| Prompt |
Convert the records into a Markdown table with the columns Row and Line, starting at the first line and ending at the line that contains "Action: [13, 170]". Leave out blank lines.
---*---
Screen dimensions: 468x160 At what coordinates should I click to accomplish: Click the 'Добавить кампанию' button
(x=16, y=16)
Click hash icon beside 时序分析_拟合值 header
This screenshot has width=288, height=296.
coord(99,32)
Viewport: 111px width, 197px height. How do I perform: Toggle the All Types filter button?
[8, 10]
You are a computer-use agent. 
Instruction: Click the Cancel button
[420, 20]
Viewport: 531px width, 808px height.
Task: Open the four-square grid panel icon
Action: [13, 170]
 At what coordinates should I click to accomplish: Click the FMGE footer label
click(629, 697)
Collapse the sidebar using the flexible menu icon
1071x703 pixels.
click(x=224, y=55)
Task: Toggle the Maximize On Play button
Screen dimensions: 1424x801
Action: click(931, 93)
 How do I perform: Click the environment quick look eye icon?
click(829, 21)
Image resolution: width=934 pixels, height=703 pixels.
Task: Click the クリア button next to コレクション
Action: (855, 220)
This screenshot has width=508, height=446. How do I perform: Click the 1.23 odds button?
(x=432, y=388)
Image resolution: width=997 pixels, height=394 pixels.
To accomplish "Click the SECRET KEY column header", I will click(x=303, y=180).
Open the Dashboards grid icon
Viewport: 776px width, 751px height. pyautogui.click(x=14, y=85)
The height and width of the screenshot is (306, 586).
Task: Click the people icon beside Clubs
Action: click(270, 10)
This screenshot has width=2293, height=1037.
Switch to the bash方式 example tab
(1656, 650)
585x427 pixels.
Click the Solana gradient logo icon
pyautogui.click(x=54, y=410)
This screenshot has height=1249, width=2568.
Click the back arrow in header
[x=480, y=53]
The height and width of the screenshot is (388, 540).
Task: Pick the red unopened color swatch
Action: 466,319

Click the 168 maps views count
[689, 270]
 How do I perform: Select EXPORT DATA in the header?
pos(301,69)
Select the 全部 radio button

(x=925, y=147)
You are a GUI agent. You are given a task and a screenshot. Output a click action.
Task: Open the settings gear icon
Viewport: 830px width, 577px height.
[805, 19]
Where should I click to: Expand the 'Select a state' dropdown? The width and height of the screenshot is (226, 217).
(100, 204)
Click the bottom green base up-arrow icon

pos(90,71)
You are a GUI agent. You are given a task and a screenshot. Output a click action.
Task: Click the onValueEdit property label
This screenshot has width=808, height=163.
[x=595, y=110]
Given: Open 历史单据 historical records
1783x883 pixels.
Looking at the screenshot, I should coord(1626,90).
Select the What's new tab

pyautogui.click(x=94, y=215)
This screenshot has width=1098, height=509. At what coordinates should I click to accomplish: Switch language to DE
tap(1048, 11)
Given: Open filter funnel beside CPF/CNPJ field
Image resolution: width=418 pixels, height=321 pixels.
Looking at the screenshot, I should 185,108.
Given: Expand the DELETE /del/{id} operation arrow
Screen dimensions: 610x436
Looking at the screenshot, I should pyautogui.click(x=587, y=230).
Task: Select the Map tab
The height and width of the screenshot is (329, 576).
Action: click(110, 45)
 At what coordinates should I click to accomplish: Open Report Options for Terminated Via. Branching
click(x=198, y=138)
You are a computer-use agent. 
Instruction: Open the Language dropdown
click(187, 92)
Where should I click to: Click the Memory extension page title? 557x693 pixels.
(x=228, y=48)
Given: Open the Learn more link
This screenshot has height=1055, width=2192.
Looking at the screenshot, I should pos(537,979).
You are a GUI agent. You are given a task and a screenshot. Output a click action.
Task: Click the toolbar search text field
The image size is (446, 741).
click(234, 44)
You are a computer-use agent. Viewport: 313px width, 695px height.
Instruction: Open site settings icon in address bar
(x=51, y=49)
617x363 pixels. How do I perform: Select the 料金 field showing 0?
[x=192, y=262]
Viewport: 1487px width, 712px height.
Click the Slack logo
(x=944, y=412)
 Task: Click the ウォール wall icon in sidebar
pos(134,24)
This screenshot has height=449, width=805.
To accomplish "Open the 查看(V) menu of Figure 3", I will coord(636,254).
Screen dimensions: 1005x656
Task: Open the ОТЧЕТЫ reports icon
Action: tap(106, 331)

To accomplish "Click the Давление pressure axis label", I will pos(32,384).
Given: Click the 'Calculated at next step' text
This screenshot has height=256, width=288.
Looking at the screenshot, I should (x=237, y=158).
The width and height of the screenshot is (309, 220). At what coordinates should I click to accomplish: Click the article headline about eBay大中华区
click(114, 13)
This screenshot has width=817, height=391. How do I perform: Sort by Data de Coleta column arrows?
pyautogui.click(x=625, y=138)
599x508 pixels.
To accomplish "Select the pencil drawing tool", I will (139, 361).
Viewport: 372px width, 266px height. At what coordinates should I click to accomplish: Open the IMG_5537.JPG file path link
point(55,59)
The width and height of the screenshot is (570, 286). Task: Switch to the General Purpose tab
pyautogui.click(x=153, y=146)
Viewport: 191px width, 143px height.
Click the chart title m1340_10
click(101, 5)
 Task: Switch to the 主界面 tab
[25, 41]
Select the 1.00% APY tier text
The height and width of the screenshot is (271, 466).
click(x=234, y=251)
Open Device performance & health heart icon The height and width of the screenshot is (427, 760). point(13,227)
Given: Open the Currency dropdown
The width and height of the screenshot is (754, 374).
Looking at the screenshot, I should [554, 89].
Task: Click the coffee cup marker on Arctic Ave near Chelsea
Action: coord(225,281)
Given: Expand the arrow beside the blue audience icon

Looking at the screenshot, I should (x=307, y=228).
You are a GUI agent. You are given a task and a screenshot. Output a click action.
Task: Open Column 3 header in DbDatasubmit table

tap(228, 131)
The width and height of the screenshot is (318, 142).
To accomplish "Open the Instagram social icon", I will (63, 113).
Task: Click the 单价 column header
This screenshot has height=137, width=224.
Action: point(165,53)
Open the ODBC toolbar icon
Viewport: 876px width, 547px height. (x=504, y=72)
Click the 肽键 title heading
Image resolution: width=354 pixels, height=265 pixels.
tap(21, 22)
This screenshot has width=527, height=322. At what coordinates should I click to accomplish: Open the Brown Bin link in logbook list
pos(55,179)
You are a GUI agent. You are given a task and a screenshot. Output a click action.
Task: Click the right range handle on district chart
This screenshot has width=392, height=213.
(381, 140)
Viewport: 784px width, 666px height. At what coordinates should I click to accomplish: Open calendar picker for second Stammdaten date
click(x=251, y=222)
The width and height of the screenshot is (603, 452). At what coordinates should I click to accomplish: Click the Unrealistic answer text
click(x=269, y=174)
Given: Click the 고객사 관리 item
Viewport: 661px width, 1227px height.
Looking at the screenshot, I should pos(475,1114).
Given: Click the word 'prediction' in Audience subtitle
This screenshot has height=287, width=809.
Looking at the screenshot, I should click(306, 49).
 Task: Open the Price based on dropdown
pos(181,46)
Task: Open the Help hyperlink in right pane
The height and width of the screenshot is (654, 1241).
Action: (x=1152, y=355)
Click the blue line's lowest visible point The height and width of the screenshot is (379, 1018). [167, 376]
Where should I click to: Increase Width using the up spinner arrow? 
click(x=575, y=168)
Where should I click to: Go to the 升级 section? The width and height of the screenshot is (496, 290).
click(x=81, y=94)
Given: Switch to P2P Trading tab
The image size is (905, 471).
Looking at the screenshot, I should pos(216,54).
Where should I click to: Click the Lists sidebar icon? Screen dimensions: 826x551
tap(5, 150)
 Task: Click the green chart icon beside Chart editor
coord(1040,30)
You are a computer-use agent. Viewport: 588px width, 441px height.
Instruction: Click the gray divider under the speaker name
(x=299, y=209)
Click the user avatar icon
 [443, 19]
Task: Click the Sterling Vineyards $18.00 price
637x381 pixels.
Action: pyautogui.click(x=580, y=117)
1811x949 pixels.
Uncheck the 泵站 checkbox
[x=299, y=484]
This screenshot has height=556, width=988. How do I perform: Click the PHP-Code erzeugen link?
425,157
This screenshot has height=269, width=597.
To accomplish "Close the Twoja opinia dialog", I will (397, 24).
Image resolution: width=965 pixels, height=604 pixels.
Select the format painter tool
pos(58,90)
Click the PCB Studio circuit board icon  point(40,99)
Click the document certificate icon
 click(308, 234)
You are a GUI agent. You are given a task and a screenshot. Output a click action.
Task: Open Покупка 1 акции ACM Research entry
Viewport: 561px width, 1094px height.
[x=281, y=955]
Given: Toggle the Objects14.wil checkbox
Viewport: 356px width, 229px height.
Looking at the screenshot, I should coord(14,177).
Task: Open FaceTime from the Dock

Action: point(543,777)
---*---
| Written reply |
| Row | Line |
|---|---|
| 1 | Screen dimensions: 468x160 At what coordinates should I click to accomplish: Click the 'Добавить кампанию' button |
| 2 | (x=16, y=16) |
| 3 | Click hash icon beside 时序分析_拟合值 header |
| 4 | This screenshot has width=288, height=296. |
| 5 | coord(99,32) |
| 6 | Viewport: 111px width, 197px height. How do I perform: Toggle the All Types filter button? |
| 7 | [8, 10] |
| 8 | You are a computer-use agent.  |
| 9 | Instruction: Click the Cancel button |
| 10 | [420, 20] |
| 11 | Viewport: 531px width, 808px height. |
| 12 | Task: Open the four-square grid panel icon |
| 13 | Action: [13, 170] |